On 06/13/12 12:36, Andrew Beekhof wrote:
On 13/06/2012, at 2:30 PM, Gao,Yan wrote:
On 06/13/12 12:27, Andrew Beekhof wrote:
On 13/06/2012, at 2:24 PM, Gao,Yan wrote:
On 06/13/12 12:00, Andrew Beekhof wrote:
I was just talking to angus on the phone... can you send me the pacemaker patch you're testing? From what he describes, the existing libqb should be enough.
I believe libqb provides all it can do. The problem is setuid() won't get what needed. Attached the patch I'm testing.
Where is the call to setuid()? in libqb somewhere?

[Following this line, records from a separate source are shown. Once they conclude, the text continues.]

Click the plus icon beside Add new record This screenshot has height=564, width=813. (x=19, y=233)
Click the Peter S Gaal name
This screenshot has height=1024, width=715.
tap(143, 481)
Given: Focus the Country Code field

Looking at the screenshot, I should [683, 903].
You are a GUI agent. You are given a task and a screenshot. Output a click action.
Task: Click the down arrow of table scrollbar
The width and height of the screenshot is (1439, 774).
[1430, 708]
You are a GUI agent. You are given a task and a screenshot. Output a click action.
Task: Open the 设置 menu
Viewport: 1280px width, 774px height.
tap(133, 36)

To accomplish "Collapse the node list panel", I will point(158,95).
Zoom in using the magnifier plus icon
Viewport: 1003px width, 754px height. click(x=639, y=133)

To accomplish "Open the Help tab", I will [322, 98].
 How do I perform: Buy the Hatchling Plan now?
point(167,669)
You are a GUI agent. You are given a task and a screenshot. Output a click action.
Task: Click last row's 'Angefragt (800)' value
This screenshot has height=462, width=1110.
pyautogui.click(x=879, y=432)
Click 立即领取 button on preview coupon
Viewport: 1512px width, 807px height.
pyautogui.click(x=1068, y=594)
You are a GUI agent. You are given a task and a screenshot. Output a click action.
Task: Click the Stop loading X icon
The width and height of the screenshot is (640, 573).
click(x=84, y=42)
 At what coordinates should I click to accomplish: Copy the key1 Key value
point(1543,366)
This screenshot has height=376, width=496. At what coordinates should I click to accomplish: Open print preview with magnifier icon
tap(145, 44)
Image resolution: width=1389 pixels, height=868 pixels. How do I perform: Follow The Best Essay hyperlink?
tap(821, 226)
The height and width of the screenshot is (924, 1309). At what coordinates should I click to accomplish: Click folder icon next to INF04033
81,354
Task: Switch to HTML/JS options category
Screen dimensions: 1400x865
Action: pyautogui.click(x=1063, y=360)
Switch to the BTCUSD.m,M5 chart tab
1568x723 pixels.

I mean cib, such as in "lib/ais/utils.c:177". Cib setuid() to hacluster from root.
Ok, I don't understand the question then... setuid() doesn't "get" anything. Perhaps if you clarify the error/behavior you're getting? I.e. what is failing and where.
/dev/shm/qb-cib_*-control* will be like:
-rw-rw---- 1 hacluster root 24 Jun 13 12:36 qb-cib_rw-control-31947-32166-15
If an ordinary user in haclient group requests to cib, he'll definitely get "permission denied":
open("/dev/shm/qb-cib_rw-control-31947-32166-15", O_RDWR) = -1 EACCES (Permission denied)
Which means the invoking cib/callbacks.c:99 qb_ipcs_connection_auth_set(c, -1, crm_grp->gr_gid, S_IRUSR | S_IWUSR | S_IRGRP | S_IWGRP);
did change the file mode but not the group of the file.
It's due to the chown() in libqb/libqb/lib/ipc_us.c:953 res = chown(r->request, c->auth.uid, c->auth.gid);
getting "Operation not permitted (1)".
That means cib's "hacluster:root" role which comes from setuid() is not allowed change the group of file to "haclient".
Regards, Gao,Yan